* _Exercise brief_: Reproduce every entry exactly, without alteration.

* _Task data_:

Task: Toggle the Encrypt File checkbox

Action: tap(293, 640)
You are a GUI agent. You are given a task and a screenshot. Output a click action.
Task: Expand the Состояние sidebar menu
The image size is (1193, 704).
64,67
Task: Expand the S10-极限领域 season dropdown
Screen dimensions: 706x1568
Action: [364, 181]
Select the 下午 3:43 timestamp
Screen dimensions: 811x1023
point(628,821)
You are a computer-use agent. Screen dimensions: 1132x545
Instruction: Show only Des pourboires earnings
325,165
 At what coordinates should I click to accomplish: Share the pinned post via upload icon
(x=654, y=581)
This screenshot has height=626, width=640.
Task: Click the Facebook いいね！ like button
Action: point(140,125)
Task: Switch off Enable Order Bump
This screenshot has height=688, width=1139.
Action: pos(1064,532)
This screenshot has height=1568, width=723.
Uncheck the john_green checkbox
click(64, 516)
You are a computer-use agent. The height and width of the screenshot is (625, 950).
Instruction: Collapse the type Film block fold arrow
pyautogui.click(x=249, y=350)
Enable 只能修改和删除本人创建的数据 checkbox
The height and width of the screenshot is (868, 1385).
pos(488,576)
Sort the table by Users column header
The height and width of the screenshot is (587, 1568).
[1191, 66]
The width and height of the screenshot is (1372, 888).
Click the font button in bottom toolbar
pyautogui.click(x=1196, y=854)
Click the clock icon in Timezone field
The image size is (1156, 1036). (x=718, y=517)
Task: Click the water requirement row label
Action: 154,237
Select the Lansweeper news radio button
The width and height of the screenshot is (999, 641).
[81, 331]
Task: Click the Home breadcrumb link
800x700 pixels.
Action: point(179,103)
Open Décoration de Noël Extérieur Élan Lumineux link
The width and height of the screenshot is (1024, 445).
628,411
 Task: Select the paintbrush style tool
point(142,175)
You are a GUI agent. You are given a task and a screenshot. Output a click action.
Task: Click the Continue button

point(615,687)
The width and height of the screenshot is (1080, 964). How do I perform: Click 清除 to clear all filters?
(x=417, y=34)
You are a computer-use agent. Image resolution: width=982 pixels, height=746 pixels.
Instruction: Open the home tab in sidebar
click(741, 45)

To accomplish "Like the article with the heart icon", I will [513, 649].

* _Answer for this exercise_:
Task: Toggle the Encrypt File checkbox

Action: tap(293, 640)
You are a GUI agent. You are given a task and a screenshot. Output a click action.
Task: Expand the Состояние sidebar menu
The image size is (1193, 704).
64,67
Task: Expand the S10-极限领域 season dropdown
Screen dimensions: 706x1568
Action: [364, 181]
Select the 下午 3:43 timestamp
Screen dimensions: 811x1023
point(628,821)
You are a computer-use agent. Screen dimensions: 1132x545
Instruction: Show only Des pourboires earnings
325,165
 At what coordinates should I click to accomplish: Share the pinned post via upload icon
(x=654, y=581)
This screenshot has height=626, width=640.
Task: Click the Facebook いいね！ like button
Action: point(140,125)
Task: Switch off Enable Order Bump
This screenshot has height=688, width=1139.
Action: pos(1064,532)
This screenshot has height=1568, width=723.
Uncheck the john_green checkbox
click(64, 516)
You are a computer-use agent. The height and width of the screenshot is (625, 950).
Instruction: Collapse the type Film block fold arrow
pyautogui.click(x=249, y=350)
Enable 只能修改和删除本人创建的数据 checkbox
The height and width of the screenshot is (868, 1385).
pos(488,576)
Sort the table by Users column header
The height and width of the screenshot is (587, 1568).
[1191, 66]
The width and height of the screenshot is (1372, 888).
Click the font button in bottom toolbar
pyautogui.click(x=1196, y=854)
Click the clock icon in Timezone field
The image size is (1156, 1036). (x=718, y=517)
Task: Click the water requirement row label
Action: 154,237
Select the Lansweeper news radio button
The width and height of the screenshot is (999, 641).
[81, 331]
Task: Click the Home breadcrumb link
800x700 pixels.
Action: point(179,103)
Open Décoration de Noël Extérieur Élan Lumineux link
The width and height of the screenshot is (1024, 445).
628,411
 Task: Select the paintbrush style tool
point(142,175)
You are a GUI agent. You are given a task and a screenshot. Output a click action.
Task: Click the Continue button

point(615,687)
The width and height of the screenshot is (1080, 964). How do I perform: Click 清除 to clear all filters?
(x=417, y=34)
You are a computer-use agent. Image resolution: width=982 pixels, height=746 pixels.
Instruction: Open the home tab in sidebar
click(741, 45)

To accomplish "Like the article with the heart icon", I will [513, 649].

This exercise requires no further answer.